* _Data items_:

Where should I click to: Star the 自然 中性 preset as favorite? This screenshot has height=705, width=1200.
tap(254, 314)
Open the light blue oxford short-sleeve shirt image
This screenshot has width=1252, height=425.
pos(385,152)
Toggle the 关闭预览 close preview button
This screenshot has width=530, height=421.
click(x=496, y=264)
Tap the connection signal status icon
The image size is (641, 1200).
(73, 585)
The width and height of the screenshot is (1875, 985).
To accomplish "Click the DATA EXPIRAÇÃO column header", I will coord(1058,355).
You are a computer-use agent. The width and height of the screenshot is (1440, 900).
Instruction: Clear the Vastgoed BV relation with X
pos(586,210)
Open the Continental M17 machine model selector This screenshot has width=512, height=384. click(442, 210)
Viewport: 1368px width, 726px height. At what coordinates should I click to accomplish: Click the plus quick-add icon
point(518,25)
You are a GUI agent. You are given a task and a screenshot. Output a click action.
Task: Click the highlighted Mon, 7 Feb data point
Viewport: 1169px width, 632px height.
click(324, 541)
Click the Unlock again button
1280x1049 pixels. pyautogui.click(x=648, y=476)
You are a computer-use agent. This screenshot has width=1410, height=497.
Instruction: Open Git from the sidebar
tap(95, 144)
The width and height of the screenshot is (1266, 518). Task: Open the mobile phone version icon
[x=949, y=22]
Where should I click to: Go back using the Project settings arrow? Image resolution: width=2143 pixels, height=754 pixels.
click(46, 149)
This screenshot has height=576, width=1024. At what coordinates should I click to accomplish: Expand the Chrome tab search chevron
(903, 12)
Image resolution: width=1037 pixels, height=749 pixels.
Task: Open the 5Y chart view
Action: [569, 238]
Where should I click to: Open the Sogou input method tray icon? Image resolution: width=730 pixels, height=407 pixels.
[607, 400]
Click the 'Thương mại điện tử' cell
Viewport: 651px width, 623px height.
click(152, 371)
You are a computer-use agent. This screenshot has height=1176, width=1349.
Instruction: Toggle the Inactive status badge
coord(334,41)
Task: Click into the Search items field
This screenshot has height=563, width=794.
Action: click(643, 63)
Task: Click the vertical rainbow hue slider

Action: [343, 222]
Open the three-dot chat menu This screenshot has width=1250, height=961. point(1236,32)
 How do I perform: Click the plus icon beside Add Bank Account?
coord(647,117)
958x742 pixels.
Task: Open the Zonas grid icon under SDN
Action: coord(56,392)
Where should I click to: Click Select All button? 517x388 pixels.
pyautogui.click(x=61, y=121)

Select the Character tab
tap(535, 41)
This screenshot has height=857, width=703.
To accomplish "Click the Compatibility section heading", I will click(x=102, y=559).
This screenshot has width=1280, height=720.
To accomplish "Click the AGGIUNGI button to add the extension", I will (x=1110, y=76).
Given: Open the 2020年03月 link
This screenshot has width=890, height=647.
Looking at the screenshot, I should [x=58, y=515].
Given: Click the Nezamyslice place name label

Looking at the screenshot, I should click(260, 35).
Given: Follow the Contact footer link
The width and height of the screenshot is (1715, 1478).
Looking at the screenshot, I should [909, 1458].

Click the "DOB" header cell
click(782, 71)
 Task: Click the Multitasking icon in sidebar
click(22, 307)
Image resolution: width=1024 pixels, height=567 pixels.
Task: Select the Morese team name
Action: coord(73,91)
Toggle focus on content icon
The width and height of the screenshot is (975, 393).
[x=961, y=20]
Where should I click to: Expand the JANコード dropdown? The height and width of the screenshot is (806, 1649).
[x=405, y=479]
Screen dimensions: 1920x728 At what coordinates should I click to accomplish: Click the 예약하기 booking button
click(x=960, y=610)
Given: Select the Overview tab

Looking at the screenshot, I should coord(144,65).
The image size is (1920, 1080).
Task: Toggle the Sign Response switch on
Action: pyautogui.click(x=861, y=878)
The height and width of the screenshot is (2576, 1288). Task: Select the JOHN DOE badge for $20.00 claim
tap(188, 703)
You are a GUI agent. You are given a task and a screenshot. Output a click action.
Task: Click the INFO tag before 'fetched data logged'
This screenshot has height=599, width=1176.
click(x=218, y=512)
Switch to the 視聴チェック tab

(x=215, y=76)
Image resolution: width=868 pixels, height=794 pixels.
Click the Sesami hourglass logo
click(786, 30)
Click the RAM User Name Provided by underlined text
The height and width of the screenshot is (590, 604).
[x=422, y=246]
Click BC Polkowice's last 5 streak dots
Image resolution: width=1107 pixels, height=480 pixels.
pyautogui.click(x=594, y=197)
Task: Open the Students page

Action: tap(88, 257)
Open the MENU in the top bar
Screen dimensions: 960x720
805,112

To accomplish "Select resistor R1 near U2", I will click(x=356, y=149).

* _Prompt_:
If a line in the entries holds the string "computer", copy it.

* _Response box_:
You are a computer-use agent. The width and height of the screenshot is (1440, 900).
You are a computer-use agent. This screenshot has width=1410, height=497.
You are a computer-use agent. This screenshot has height=1176, width=1349.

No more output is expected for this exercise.